**What the task requires:**
Take the lines starting at the one containing "How do I perform: Select the Crop tool?" and ending at the one containing "click(x=66, y=543)", and switch "combo box" to "drop-down list" while leaving everything else as it is. Give back only those lines.

**Items on where targets appear:**
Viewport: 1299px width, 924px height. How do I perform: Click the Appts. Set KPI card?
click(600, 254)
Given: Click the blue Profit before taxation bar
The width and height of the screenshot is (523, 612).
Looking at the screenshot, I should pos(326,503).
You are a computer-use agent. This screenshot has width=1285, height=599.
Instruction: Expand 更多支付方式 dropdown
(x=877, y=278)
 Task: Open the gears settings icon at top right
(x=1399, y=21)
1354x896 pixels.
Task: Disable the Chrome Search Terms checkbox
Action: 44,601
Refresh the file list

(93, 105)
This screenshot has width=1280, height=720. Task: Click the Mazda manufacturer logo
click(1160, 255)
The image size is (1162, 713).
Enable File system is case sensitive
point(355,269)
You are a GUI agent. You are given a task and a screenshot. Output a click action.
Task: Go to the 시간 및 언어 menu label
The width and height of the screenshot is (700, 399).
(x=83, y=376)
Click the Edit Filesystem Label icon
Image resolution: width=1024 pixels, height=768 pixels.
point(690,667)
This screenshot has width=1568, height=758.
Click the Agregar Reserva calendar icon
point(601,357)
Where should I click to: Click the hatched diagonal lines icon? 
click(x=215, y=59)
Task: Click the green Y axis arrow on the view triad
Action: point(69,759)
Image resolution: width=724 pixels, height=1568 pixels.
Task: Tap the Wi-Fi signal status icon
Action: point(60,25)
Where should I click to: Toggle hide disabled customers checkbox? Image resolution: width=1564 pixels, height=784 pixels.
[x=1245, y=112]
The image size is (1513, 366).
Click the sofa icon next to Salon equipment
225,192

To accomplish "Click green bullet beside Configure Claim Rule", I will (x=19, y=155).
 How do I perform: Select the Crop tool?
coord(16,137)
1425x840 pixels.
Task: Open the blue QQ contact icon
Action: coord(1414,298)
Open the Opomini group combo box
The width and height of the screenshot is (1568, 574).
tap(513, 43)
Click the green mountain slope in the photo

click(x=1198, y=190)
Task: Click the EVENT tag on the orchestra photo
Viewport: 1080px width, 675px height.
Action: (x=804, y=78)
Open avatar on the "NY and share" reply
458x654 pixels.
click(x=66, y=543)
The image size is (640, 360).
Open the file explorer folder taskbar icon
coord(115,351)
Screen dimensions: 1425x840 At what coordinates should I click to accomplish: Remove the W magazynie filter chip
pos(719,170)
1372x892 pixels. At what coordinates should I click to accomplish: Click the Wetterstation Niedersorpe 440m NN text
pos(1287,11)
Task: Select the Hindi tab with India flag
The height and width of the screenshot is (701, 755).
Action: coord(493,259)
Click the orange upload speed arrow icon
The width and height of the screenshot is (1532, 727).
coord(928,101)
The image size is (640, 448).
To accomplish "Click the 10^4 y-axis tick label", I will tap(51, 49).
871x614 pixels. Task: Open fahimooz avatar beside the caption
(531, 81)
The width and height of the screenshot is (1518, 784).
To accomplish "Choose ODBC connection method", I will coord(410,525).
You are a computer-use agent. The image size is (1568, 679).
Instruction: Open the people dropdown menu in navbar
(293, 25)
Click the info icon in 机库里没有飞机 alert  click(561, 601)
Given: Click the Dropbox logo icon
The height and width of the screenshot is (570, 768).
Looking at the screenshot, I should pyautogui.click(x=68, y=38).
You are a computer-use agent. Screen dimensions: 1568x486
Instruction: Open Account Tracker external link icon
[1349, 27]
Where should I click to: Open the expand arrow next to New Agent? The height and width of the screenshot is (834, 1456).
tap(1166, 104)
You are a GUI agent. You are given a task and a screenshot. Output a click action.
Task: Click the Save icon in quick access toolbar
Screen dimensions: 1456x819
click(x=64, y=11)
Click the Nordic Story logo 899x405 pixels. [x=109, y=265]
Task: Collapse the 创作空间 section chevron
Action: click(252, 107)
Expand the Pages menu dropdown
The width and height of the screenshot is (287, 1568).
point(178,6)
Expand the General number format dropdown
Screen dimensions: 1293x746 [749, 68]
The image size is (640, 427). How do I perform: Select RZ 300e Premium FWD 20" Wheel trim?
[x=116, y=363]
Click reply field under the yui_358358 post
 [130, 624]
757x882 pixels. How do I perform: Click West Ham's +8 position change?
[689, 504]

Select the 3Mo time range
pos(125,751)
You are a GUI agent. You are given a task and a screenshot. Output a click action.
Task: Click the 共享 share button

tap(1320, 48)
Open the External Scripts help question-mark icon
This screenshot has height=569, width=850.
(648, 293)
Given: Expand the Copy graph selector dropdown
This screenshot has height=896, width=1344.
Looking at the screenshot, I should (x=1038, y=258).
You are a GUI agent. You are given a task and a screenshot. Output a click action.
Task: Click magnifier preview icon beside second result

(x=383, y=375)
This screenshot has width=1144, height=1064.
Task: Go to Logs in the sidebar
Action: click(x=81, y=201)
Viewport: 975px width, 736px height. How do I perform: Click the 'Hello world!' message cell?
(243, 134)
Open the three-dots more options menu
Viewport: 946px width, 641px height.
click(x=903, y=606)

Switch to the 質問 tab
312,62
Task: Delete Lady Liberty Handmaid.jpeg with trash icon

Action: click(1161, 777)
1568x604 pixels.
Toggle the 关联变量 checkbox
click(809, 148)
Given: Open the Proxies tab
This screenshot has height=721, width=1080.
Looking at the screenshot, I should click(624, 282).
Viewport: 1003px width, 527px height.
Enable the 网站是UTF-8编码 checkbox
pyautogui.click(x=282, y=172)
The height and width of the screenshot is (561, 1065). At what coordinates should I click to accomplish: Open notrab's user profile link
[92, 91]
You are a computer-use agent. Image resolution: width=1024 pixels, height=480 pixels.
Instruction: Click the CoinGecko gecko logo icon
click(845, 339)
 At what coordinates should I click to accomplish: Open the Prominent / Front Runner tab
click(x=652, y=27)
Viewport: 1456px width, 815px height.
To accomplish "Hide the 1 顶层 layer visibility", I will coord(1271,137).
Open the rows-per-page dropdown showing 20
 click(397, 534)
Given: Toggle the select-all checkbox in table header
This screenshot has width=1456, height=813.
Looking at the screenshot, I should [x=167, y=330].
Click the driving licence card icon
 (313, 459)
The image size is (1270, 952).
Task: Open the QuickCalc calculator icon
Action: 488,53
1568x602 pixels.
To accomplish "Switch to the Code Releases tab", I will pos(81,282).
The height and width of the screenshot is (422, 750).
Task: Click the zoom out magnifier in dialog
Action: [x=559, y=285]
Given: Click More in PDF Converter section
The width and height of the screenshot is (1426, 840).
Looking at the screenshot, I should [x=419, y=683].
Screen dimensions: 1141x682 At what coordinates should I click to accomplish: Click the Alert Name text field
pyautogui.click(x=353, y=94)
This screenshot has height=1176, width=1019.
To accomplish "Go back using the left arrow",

**Task result:**
 How do I perform: Select the Crop tool?
coord(16,137)
1425x840 pixels.
Task: Open the blue QQ contact icon
Action: coord(1414,298)
Open the Opomini group drop-down list
The width and height of the screenshot is (1568, 574).
tap(513, 43)
Click the green mountain slope in the photo

click(x=1198, y=190)
Task: Click the EVENT tag on the orchestra photo
Viewport: 1080px width, 675px height.
Action: (x=804, y=78)
Open avatar on the "NY and share" reply
458x654 pixels.
click(x=66, y=543)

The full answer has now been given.